CodePudding user response:

Assuming that downloadAsync returns a Promise and that console.log doesn't throw, this

const downloadFileAA = async () => {
    try {
        console.log( 'Starting download (with async/await)... ' )
        const result = await downloadResumable.downloadAsync()
        console.log( result ? `Finished downloading to ${result.uri}` : 'Undefined result?'  )
    } catch ( e ) {
        console.error( `Failed download: ${e.message}` )
    }
}

is equivalent to

const downloadFileAA = () => {
    console.log('Starting download (with async/await)... ')
    return downloadResumable.downloadAsync()
        .then((result) => {
            console.log(result ? `Finished downloading to ${result.uri}` : 'Undefined result?')
        })
        .catch((e) => {
            console.error(`Failed download: ${e.message}`);
        });
};

What await does is it replaces .then. It doesn't replace Promises - both .then and await require a Promise (to be used sensibly, at least).

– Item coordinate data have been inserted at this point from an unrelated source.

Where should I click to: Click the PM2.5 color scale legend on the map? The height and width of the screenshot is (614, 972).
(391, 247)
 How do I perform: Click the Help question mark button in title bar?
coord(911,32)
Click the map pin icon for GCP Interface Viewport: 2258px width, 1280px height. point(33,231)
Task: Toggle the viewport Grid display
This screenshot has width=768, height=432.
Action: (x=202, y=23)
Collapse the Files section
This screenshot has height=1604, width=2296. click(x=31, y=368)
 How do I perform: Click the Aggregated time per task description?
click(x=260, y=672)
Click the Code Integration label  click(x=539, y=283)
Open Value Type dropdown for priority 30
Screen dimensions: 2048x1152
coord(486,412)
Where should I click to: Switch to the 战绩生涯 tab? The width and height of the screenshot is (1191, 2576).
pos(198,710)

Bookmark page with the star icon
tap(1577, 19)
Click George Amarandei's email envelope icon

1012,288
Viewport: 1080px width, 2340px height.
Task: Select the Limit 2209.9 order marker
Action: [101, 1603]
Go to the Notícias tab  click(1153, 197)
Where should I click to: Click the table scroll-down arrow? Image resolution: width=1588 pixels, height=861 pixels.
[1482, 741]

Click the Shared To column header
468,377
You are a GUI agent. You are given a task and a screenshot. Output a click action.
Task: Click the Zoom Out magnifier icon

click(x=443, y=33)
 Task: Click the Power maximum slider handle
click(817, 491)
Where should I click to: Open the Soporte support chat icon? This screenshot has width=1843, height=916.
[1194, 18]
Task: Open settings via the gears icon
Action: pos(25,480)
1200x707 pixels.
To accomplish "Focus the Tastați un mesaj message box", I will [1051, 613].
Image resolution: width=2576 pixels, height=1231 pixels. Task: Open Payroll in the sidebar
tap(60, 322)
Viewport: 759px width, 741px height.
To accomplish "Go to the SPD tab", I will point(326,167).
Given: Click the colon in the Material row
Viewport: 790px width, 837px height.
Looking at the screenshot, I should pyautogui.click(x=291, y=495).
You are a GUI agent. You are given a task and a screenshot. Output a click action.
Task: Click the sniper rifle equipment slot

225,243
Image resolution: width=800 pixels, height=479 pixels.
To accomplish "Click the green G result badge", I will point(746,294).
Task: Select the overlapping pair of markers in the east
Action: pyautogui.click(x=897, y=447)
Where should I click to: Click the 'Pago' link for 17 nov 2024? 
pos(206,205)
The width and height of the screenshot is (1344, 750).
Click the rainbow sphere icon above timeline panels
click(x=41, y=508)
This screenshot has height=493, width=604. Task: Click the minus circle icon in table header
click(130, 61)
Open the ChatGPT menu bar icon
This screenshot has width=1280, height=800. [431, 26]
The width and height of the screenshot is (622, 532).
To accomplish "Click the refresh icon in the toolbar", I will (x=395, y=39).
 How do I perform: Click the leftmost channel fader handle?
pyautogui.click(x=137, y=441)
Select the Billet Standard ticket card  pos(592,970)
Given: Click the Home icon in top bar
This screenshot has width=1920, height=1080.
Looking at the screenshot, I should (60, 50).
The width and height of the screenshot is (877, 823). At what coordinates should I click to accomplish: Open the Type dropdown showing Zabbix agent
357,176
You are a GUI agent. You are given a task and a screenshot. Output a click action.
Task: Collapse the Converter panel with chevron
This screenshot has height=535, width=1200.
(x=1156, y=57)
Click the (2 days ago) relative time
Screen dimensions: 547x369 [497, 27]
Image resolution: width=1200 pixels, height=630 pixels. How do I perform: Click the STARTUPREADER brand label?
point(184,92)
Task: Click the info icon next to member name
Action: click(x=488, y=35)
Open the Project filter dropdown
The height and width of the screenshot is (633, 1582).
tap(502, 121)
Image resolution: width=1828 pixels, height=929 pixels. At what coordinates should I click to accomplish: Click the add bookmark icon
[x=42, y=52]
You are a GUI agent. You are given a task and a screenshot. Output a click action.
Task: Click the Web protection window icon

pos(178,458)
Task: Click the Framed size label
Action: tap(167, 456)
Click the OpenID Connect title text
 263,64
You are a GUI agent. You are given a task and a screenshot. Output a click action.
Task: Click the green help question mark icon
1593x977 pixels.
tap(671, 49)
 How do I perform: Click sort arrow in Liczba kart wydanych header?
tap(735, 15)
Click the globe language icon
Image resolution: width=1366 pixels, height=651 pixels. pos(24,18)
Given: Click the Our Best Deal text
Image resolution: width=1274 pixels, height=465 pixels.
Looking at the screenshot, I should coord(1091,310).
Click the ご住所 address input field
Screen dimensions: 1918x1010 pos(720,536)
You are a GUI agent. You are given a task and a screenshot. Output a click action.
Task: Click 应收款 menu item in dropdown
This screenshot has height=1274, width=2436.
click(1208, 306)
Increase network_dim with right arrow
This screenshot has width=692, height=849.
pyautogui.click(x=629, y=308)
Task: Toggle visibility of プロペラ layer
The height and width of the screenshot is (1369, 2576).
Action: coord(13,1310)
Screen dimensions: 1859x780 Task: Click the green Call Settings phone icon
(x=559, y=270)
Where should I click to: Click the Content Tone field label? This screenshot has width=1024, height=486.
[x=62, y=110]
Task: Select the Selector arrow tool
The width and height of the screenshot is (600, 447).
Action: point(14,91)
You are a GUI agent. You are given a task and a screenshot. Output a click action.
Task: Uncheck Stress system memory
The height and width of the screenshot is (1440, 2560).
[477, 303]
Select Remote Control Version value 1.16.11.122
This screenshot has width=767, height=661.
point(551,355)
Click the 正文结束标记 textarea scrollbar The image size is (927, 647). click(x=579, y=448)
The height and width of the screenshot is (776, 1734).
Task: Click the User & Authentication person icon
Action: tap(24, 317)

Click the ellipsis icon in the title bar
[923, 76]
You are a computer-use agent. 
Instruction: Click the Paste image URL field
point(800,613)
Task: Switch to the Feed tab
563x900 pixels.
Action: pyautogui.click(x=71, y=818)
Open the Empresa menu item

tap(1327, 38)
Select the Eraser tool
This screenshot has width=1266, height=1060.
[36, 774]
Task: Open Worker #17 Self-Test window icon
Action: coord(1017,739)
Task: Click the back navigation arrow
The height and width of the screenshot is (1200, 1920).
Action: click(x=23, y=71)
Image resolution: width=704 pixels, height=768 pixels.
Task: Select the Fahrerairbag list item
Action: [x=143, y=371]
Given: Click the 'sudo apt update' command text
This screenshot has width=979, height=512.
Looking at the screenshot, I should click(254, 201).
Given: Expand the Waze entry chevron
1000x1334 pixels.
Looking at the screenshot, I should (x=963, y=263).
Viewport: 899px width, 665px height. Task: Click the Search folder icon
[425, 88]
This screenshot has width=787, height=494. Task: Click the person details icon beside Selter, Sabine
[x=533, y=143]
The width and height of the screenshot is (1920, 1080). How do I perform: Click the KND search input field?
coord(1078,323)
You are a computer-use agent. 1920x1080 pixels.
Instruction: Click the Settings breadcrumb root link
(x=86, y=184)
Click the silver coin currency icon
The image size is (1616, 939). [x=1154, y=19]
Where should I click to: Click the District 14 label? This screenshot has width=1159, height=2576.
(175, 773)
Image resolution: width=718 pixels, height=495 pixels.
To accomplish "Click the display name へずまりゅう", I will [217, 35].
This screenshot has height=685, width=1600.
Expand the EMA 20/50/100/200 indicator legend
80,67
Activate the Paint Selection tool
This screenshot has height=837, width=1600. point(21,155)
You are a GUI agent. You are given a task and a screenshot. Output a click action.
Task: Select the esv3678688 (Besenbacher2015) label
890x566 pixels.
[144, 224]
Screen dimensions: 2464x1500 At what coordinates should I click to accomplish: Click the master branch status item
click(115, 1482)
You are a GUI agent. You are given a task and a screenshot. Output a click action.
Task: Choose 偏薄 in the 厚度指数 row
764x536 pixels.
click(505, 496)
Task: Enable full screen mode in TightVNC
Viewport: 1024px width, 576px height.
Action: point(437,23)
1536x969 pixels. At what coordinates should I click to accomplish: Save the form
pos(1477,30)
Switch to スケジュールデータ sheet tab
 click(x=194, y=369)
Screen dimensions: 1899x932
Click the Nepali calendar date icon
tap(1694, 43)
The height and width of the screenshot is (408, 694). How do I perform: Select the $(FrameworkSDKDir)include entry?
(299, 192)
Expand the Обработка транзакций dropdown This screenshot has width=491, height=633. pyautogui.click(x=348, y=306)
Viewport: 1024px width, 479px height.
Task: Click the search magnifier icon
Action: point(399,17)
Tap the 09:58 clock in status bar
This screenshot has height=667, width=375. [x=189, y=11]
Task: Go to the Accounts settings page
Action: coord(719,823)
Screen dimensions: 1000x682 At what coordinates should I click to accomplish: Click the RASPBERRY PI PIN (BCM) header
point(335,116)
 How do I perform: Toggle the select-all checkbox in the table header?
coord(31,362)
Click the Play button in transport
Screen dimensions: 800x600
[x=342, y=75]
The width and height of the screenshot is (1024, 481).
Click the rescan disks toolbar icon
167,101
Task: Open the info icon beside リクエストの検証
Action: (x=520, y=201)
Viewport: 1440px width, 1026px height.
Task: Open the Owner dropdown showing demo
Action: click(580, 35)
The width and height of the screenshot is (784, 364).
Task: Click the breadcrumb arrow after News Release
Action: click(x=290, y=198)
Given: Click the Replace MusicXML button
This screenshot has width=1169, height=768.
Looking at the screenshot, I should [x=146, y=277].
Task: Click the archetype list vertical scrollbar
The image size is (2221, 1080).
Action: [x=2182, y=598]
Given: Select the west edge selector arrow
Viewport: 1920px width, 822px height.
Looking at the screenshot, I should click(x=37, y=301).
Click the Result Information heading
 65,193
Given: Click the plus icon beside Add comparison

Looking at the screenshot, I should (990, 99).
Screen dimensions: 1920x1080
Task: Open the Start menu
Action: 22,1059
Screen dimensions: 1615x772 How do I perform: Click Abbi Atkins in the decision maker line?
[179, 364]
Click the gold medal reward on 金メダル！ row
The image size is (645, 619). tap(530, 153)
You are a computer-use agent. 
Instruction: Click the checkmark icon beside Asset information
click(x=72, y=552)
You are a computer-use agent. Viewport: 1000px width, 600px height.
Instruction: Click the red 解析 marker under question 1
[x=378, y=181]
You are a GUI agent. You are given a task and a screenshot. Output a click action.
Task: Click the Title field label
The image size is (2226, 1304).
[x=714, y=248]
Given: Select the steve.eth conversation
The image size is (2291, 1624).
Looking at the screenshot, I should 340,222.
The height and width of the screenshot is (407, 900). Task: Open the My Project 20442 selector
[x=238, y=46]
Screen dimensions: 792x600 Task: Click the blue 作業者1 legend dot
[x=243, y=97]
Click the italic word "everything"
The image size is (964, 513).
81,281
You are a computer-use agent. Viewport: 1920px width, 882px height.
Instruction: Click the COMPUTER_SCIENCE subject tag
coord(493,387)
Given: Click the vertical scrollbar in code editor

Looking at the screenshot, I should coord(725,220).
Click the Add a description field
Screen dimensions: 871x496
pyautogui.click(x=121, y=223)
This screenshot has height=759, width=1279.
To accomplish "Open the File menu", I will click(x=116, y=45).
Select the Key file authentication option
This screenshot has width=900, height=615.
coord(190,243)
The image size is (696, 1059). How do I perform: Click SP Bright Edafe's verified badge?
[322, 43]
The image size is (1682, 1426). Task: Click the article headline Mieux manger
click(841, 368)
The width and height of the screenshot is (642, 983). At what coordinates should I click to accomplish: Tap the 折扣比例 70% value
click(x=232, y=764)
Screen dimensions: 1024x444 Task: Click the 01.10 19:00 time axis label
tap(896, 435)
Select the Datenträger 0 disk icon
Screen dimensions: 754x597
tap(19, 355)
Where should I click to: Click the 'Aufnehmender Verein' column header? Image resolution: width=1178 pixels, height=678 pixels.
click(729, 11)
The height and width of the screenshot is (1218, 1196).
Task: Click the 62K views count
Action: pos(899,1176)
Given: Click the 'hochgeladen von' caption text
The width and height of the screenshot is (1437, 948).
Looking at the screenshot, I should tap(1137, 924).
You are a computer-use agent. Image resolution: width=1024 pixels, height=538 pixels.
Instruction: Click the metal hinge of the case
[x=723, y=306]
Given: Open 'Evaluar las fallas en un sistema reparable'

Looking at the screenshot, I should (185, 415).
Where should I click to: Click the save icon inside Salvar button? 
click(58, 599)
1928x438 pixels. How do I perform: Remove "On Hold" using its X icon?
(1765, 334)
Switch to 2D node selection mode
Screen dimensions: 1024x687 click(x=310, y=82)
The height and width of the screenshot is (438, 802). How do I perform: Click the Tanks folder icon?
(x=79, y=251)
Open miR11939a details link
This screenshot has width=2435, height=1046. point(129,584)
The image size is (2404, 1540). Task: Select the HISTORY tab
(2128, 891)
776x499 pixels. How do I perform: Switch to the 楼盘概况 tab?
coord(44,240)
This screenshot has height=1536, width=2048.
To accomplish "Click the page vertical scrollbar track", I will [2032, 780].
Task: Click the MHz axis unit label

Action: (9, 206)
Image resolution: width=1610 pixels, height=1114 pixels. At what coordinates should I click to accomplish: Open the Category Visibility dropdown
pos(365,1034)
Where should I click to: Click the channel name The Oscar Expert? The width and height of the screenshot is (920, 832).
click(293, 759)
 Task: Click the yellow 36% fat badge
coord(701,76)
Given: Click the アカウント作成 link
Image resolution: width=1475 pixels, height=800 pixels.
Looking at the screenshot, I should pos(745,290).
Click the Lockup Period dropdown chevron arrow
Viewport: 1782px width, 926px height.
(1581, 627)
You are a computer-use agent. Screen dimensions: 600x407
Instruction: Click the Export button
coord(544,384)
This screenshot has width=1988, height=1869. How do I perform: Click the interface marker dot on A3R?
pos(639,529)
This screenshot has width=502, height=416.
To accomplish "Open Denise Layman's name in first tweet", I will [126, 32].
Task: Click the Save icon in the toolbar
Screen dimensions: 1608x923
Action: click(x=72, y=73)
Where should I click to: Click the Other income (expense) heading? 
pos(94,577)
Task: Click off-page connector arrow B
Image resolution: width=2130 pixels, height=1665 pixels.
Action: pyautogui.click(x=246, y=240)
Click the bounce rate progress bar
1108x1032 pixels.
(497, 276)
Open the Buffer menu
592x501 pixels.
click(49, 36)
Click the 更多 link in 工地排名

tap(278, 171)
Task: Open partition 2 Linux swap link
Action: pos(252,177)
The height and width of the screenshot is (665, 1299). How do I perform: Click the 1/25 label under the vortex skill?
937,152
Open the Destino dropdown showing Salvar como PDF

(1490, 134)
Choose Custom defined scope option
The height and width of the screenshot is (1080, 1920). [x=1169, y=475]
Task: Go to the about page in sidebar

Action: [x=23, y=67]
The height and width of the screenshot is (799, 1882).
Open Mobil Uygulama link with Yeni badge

Your downloadFilePromise function is broken because it constructs a Promise that, by definition, never resolves - you must call the resolve or reject argument in order for the constructed Promise to resolve. But since it looks like downloadAsync already returns a Promise, constructing another Promise to surround it doesn't make any sense - just use the Promise you have instead of making a new one.

Is there a reason to prefer it (or not) over the async/await version?

It's purely a stylistic choice. IMO await shines best when there are multiple values that need to be waited for (serially), but otherwise either work just fine (as long as they're implemented properly, of course).